Problem description: Give back exactly the lines of the material below that start at the line containing "Click the Inspect any URL search field" and end at the line containing "Image resolution: width=627", and no others.

*** Input for this task ***

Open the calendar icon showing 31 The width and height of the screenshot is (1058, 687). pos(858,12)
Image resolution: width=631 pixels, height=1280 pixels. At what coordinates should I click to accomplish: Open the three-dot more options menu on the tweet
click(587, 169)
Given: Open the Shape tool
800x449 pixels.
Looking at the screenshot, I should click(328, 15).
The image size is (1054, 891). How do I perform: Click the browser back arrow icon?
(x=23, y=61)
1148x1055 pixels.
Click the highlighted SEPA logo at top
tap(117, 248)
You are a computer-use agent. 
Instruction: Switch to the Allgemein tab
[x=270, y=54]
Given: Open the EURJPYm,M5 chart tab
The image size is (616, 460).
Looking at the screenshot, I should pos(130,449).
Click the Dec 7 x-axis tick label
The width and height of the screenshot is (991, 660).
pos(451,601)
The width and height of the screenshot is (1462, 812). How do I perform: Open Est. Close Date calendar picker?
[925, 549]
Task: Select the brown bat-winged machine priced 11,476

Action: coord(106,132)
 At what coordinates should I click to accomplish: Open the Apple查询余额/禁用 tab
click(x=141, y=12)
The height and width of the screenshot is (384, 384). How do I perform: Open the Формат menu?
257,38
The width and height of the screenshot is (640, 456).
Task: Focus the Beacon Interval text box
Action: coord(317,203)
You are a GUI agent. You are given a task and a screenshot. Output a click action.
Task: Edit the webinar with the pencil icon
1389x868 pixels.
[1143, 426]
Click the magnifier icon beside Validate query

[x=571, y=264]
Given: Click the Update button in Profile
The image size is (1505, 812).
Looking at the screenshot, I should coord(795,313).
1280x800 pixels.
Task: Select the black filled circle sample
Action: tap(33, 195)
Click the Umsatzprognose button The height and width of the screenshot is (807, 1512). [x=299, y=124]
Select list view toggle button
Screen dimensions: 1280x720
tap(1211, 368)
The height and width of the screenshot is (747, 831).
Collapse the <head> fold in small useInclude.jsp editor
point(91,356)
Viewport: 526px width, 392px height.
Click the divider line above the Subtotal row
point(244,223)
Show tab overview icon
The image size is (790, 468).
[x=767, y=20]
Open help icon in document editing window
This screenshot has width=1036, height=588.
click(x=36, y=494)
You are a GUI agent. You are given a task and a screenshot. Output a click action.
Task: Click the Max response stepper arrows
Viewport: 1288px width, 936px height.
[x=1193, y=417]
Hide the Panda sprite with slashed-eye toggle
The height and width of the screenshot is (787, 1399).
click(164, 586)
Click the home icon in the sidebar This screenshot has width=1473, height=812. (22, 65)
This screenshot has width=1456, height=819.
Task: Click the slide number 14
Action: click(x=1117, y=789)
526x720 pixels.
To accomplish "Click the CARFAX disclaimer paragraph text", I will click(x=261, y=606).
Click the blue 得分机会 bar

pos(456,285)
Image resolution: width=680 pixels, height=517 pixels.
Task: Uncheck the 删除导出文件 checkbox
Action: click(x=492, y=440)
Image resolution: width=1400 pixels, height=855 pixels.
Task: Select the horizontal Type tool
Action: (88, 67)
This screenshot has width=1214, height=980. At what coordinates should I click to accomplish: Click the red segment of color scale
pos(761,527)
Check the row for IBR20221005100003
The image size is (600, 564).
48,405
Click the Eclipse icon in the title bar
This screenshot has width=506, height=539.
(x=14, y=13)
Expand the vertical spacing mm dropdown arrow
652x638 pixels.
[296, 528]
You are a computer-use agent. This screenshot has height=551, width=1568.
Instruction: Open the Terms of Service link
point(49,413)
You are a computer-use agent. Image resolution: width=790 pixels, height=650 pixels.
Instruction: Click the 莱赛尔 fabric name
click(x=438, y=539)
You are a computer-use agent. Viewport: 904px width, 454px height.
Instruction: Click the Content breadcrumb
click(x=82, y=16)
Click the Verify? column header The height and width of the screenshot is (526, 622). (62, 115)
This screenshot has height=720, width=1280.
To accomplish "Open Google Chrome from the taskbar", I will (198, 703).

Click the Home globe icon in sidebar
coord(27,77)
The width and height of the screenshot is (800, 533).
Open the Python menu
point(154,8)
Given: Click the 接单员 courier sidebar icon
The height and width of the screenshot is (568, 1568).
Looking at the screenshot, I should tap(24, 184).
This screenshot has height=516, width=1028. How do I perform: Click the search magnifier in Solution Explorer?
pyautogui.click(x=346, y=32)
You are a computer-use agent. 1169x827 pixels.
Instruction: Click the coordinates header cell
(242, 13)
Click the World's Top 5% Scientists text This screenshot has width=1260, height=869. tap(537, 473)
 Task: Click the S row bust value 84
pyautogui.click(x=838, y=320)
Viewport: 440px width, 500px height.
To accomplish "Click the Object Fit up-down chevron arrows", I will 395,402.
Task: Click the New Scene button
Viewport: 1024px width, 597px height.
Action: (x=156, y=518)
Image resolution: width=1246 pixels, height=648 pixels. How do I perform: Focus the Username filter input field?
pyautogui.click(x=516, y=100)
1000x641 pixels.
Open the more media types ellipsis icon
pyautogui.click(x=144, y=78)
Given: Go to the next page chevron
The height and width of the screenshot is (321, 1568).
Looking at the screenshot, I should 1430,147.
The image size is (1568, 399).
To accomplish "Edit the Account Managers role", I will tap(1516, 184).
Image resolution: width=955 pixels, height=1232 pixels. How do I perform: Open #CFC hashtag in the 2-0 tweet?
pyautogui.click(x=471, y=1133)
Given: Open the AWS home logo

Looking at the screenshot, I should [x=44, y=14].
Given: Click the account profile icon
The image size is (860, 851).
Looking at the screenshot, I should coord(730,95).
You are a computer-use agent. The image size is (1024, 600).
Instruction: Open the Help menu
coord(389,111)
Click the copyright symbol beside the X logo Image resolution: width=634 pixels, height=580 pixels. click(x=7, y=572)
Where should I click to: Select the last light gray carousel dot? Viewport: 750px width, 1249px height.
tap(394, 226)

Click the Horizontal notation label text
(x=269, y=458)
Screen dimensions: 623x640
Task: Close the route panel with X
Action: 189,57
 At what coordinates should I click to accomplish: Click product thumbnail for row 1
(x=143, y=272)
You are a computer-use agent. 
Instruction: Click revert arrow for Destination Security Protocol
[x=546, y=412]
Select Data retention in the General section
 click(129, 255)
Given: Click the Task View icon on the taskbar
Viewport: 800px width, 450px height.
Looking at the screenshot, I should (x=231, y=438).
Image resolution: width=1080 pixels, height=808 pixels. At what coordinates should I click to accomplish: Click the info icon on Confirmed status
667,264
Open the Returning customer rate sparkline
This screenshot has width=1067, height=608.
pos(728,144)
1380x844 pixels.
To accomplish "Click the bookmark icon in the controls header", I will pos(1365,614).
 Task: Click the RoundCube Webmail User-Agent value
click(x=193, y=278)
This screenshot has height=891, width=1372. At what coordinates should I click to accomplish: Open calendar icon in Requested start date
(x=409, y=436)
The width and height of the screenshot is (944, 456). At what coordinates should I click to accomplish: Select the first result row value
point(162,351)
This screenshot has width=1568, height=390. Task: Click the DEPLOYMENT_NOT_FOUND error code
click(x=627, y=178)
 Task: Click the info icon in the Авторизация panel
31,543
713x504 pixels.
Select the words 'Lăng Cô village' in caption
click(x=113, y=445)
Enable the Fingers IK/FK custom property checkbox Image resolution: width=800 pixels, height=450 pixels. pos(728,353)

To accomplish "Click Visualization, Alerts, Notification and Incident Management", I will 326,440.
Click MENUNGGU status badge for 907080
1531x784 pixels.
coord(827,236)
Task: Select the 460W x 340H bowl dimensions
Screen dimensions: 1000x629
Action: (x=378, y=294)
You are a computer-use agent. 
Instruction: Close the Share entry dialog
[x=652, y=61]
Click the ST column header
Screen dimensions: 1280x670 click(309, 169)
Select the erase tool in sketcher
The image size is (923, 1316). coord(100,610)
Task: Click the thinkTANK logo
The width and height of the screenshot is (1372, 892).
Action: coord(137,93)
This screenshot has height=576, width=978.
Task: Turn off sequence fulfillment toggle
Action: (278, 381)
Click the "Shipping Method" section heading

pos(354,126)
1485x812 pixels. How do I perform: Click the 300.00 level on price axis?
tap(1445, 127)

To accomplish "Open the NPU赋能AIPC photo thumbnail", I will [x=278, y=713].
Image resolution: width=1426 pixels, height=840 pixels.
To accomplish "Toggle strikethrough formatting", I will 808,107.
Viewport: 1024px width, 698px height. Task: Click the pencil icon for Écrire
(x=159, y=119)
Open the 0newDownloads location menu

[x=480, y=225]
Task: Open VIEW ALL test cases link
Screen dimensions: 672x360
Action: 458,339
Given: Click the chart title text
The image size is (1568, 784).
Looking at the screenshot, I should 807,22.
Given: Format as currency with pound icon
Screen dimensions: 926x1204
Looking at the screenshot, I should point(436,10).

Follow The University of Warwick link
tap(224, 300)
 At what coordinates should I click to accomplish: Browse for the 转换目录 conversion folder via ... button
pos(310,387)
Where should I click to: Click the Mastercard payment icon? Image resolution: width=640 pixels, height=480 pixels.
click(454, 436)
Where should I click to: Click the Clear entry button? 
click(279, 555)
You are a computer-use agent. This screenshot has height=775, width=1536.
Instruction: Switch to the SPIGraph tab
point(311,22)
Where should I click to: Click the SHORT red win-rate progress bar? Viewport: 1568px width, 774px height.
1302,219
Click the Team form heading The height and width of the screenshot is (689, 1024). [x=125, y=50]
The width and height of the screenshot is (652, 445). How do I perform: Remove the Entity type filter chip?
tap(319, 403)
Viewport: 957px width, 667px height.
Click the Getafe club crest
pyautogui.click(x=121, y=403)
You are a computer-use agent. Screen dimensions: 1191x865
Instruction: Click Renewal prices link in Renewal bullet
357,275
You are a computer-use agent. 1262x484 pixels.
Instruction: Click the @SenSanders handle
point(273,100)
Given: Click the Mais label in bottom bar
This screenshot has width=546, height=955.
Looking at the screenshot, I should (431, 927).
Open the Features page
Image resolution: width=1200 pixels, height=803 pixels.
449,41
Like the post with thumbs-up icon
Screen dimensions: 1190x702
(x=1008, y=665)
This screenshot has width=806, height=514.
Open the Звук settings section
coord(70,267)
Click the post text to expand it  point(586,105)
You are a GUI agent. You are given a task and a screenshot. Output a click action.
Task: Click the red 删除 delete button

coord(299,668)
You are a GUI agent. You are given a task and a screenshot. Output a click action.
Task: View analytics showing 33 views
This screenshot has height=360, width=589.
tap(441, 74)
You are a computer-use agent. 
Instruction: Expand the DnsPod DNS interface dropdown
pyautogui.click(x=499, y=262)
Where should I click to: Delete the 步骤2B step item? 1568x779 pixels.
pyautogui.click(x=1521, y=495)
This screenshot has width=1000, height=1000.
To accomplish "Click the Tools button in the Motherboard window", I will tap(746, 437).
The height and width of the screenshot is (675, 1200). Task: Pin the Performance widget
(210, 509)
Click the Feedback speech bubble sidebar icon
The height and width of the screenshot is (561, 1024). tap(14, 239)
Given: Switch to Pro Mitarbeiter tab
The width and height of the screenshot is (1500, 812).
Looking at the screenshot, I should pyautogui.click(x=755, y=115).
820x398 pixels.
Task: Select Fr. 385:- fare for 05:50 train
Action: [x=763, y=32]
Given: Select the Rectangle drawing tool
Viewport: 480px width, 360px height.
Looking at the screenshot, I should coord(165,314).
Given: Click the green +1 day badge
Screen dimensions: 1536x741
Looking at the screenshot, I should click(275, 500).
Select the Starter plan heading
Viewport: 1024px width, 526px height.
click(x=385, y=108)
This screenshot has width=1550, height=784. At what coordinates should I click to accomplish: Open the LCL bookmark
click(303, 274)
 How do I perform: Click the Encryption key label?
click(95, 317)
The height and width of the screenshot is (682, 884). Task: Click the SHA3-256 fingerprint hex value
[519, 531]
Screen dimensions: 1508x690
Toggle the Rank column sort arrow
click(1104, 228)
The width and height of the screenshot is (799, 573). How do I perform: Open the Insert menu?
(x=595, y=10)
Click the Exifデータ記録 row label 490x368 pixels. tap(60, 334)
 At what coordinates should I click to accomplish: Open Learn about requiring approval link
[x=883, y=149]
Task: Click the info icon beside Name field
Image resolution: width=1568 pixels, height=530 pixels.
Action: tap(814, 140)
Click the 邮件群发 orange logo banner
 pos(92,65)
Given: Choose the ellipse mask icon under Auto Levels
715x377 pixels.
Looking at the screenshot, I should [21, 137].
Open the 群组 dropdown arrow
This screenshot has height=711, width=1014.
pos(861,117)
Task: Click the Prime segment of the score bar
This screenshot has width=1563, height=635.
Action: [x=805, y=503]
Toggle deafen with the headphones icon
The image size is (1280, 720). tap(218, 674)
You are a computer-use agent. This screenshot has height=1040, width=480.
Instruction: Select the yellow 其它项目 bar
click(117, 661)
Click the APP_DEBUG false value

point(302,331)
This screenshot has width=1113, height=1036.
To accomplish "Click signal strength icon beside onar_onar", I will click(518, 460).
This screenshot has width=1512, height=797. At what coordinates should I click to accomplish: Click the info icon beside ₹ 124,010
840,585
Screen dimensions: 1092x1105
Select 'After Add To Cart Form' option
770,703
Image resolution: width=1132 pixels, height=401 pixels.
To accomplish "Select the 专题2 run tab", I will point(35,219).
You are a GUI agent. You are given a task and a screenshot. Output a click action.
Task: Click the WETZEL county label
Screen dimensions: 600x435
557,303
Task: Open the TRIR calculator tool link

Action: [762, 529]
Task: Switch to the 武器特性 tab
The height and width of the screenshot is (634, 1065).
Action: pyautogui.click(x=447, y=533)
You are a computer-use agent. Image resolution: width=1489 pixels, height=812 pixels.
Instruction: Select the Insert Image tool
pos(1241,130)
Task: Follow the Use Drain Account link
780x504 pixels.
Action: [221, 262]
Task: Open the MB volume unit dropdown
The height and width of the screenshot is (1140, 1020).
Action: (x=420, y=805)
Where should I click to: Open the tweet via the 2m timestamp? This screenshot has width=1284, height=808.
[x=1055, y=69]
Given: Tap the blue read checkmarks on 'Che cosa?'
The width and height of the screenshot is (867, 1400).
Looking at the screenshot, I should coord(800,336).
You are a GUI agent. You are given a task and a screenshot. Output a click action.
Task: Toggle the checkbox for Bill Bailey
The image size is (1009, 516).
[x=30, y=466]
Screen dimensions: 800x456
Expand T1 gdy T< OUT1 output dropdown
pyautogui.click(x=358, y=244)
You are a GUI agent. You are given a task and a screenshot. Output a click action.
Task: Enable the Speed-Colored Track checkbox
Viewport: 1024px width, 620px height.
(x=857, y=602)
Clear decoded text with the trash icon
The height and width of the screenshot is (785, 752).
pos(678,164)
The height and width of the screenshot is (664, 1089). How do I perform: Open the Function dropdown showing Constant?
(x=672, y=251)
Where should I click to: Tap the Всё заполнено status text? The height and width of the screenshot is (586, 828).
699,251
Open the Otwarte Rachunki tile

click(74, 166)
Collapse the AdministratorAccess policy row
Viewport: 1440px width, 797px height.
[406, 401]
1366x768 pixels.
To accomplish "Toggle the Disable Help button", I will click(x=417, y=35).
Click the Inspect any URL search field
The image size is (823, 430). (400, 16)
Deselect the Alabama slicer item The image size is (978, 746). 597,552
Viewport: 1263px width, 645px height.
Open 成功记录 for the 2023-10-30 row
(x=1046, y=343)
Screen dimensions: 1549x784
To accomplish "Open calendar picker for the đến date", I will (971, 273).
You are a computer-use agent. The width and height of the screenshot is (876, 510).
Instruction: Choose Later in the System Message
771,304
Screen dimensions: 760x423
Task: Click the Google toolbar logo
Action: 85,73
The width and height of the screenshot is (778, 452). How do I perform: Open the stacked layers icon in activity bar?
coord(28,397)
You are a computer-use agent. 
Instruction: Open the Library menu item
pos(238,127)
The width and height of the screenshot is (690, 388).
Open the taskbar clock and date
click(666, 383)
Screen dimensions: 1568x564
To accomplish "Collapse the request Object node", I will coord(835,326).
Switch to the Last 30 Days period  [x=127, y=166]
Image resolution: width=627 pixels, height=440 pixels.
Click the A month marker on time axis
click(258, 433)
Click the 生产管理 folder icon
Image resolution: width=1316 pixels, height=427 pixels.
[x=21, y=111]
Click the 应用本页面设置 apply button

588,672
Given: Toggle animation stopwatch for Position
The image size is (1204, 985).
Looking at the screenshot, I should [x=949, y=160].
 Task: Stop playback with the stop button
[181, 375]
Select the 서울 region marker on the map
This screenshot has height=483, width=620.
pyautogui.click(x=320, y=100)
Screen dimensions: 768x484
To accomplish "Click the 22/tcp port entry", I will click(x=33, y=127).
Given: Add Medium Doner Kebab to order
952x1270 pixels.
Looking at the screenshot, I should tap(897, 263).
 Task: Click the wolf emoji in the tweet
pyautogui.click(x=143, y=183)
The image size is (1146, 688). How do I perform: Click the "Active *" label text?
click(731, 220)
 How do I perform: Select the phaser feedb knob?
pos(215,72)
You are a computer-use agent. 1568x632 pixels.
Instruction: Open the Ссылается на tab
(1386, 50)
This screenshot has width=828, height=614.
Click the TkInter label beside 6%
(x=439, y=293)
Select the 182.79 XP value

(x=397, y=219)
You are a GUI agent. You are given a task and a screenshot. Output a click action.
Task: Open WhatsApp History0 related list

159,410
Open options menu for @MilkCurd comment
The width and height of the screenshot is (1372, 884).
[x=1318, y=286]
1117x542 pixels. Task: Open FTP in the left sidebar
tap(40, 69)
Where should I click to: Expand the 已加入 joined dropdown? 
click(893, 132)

*** End of Input for this task ***

Final answer:
Click the Inspect any URL search field
The image size is (823, 430). (400, 16)
Deselect the Alabama slicer item The image size is (978, 746). 597,552
Viewport: 1263px width, 645px height.
Open 成功记录 for the 2023-10-30 row
(x=1046, y=343)
Screen dimensions: 1549x784
To accomplish "Open calendar picker for the đến date", I will (971, 273).
You are a computer-use agent. The width and height of the screenshot is (876, 510).
Instruction: Choose Later in the System Message
771,304
Screen dimensions: 760x423
Task: Click the Google toolbar logo
Action: 85,73
The width and height of the screenshot is (778, 452). How do I perform: Open the stacked layers icon in activity bar?
coord(28,397)
You are a computer-use agent. 
Instruction: Open the Library menu item
pos(238,127)
The width and height of the screenshot is (690, 388).
Open the taskbar clock and date
click(666, 383)
Screen dimensions: 1568x564
To accomplish "Collapse the request Object node", I will coord(835,326).
Switch to the Last 30 Days period  [x=127, y=166]
Image resolution: width=627 pixels, height=440 pixels.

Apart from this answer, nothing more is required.